I started working with Web-scraping roughly around '95 (initially for a
personalized newspaper metaphor for Web software agent reporting), and wrote
HtmlChewer, an HTML parser in Java designed for that purpose. A while later, I
moved my rapid R&D work to Scheme, where I wrote the `htmlprag` permissive
parser, now known as the `html-parsing` package in Racket and other Scheme
dialects.

By the time I was using Scheme, my scraping usually ended up starting with
XPath, to get a starting point subtree of the DOM, then used a mix of
arbitrary code and sometimes a proprietary pattern-based destructuring DSL, to
extract info from the subtree.
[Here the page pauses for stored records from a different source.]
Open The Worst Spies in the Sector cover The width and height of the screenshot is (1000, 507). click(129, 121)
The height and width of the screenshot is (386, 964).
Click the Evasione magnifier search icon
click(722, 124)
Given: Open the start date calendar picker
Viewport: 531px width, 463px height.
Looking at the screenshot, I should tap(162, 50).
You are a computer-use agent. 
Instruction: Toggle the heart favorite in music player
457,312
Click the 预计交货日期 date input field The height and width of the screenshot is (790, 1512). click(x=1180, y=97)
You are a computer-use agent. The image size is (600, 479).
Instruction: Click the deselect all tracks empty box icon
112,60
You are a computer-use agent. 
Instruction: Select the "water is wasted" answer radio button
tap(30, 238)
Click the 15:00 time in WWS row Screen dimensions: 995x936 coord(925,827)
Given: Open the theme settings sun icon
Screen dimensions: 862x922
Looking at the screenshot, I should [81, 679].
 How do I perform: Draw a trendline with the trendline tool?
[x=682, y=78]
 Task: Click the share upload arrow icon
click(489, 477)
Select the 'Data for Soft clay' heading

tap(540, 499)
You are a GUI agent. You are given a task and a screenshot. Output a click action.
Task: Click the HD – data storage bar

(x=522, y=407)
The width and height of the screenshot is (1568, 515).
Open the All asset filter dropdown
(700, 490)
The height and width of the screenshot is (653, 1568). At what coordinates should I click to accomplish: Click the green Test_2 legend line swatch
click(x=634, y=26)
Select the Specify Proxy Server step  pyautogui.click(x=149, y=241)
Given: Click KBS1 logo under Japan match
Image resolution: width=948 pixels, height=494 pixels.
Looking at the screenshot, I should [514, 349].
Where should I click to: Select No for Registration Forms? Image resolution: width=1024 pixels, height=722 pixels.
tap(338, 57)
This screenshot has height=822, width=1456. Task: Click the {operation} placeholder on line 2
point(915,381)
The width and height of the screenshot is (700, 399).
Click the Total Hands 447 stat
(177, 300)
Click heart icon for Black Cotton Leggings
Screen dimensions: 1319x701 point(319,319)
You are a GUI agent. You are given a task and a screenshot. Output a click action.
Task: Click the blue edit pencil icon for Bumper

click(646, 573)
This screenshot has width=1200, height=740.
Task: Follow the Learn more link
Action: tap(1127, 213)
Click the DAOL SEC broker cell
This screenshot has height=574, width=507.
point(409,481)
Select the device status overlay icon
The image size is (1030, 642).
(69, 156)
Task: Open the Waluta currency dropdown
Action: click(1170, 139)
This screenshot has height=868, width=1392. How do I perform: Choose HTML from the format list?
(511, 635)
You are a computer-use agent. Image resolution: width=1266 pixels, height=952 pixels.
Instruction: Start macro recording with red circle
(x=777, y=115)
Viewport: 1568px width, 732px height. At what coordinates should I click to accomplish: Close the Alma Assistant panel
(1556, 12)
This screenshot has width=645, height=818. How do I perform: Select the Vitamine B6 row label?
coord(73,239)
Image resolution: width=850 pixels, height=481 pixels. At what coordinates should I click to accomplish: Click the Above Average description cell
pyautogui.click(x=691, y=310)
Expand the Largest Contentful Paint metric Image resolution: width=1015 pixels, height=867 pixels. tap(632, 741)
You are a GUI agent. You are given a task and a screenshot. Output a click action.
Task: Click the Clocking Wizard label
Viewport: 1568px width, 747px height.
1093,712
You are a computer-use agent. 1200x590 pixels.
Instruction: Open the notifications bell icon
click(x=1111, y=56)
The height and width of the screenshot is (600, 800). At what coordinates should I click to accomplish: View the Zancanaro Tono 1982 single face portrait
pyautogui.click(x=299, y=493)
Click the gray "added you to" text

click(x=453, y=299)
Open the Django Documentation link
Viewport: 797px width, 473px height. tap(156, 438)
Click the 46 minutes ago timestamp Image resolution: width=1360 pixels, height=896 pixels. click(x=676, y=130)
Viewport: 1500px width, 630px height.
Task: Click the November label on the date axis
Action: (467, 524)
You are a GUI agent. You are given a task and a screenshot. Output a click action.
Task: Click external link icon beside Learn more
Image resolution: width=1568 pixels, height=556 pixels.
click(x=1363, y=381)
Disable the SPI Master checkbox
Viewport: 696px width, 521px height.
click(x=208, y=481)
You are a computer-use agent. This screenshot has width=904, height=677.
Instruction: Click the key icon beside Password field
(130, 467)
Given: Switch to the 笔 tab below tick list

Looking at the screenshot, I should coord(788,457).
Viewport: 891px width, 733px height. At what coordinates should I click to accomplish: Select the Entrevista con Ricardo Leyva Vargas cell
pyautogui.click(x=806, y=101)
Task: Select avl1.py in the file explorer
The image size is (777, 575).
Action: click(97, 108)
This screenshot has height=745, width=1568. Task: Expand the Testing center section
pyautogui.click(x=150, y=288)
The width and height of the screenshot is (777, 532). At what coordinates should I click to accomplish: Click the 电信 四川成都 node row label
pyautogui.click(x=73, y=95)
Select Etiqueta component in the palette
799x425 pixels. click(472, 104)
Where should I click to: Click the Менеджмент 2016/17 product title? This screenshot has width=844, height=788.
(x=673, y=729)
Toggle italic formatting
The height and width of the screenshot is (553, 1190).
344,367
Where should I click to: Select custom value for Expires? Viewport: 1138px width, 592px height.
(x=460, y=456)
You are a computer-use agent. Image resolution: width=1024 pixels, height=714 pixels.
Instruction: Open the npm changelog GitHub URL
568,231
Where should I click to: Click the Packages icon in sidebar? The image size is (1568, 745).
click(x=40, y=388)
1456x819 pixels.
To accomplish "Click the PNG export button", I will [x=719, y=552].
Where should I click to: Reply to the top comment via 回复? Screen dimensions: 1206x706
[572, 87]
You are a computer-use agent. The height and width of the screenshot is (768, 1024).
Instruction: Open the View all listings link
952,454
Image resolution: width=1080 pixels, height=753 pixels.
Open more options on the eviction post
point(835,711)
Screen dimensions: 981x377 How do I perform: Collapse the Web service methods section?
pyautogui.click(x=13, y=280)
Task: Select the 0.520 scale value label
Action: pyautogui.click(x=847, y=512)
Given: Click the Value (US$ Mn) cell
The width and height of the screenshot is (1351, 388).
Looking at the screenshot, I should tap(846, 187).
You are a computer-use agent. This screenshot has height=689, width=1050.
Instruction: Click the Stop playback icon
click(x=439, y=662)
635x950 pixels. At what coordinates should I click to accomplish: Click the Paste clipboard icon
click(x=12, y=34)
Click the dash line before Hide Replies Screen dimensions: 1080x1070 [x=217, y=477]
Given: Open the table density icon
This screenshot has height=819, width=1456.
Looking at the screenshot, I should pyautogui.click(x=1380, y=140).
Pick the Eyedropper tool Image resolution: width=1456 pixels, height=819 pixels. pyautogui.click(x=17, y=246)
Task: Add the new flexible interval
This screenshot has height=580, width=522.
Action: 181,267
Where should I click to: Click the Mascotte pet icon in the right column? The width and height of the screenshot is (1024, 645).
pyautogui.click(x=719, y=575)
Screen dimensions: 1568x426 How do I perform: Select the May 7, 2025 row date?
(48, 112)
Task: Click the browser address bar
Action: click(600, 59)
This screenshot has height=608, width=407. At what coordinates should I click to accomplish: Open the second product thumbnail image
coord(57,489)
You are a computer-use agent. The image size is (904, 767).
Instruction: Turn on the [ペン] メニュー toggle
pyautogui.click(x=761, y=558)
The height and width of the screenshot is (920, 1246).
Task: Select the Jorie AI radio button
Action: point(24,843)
And sometimes filtering/transformation
algorithms across a big free-form-ish text subtree (e.g., for simplifying the
articles of a site a custom crawler scraped, for building a labeled corpus for
an ML research project).

Of course we've always had resilience problems for Web scraping, even as the
Web changed dramatically.

In general, my scraping methods usually ends up hand-crafted (and this was
starting before in-browser development tools with element pickers and DOM
editors), and much of the guesswork/art of it was in coming up with queries
and transforms that seemed like they might keep working the next time the site
changed its HTML. In 2004 I did make a small tool to automate a "starting
point" for hand-crafting such an XPath query:
[https://www.neilvandyke.org/racket/webscraperhelper/](https://www.neilvandyke.org/racket/webscraperhelper/)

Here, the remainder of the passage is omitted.